Iran is the world's third leading natural gas producer, but -- largely due to sanctions -- only the 25th leading exporter. And once sanctions are lifted and all that Iranian gas comes online, it will cut dramatically into Russia's dominance of the European market.
European energy companies are reportedly champing at the bit to sign deals with Iran. Soon they will get their chance.
And Brussels' new get-tough policy with Gazprom, which has long flouted the EU's antitrust legislation, will get a boost with the alternative of Iranian gas on the market.
Oil, Atoms, And Weapons
Russia also stands to lose on the oil markets. Since the European Union banned oil imports from Iran in 2012, and U.S. sanctions made it difficult to purchase Iranian oil in dollars, Russia moved quickly to gobble up Tehran's market share in both Europe and Asia.
That trend will likely be reversed.
Moreover, according to the U.S. Energy Information Administration, world oil prices could fall by as much as $15 a barrel next year, dealing another blow to Russia's energy-dependent economy -- which is already in recession.

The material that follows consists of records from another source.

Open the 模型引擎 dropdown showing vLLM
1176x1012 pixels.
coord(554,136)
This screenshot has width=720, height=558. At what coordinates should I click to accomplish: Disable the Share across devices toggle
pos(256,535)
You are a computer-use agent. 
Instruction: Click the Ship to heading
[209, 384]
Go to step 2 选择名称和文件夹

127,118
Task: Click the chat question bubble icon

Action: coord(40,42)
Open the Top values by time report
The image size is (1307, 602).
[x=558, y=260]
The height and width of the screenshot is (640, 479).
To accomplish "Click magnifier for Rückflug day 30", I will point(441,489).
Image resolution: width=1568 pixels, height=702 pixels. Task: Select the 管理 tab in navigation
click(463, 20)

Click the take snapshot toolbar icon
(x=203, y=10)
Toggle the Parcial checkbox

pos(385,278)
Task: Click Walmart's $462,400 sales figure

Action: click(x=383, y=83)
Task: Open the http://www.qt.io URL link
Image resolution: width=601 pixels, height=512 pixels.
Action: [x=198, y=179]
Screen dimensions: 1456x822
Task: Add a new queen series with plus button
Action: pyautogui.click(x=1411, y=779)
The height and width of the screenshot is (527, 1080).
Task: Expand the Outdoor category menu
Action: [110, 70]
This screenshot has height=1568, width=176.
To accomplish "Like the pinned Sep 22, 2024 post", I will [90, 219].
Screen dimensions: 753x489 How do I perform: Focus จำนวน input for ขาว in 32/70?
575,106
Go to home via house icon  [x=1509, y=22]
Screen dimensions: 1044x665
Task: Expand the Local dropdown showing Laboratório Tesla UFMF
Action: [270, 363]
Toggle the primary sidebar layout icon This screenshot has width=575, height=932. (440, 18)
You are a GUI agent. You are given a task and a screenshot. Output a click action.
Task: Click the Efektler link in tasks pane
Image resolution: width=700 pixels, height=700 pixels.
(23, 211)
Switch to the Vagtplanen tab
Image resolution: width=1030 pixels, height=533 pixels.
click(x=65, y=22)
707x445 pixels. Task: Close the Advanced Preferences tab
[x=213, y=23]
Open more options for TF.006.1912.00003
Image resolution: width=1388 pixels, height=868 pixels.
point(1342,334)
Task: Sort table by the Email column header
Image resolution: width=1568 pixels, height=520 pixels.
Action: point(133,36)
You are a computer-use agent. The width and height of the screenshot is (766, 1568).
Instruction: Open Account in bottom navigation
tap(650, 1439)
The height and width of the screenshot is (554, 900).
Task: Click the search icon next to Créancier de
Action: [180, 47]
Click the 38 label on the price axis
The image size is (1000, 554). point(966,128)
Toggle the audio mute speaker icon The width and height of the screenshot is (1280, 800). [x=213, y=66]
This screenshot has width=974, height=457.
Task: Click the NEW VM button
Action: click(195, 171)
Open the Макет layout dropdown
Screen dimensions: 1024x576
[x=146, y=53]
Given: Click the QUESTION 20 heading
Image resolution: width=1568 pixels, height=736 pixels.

Russia will, no doubt, reap some benefits from the Iran deal, such as agreements to develop Iran's civilian nuclear energy program. But even there, it will need to compete with top Western firms.
And Moscow's last minute insistence that a 2007 UN arms embargo on Iran be removed as part the agreement reflected the Kremlin's desire to resume its lucrative weapons trade with Tehran. The arms embargo, however, will remain in place for five years.
Iran and Russia are moving in opposite directions in their relations with the West. And the fallout from this trend will be profound and far-reaching.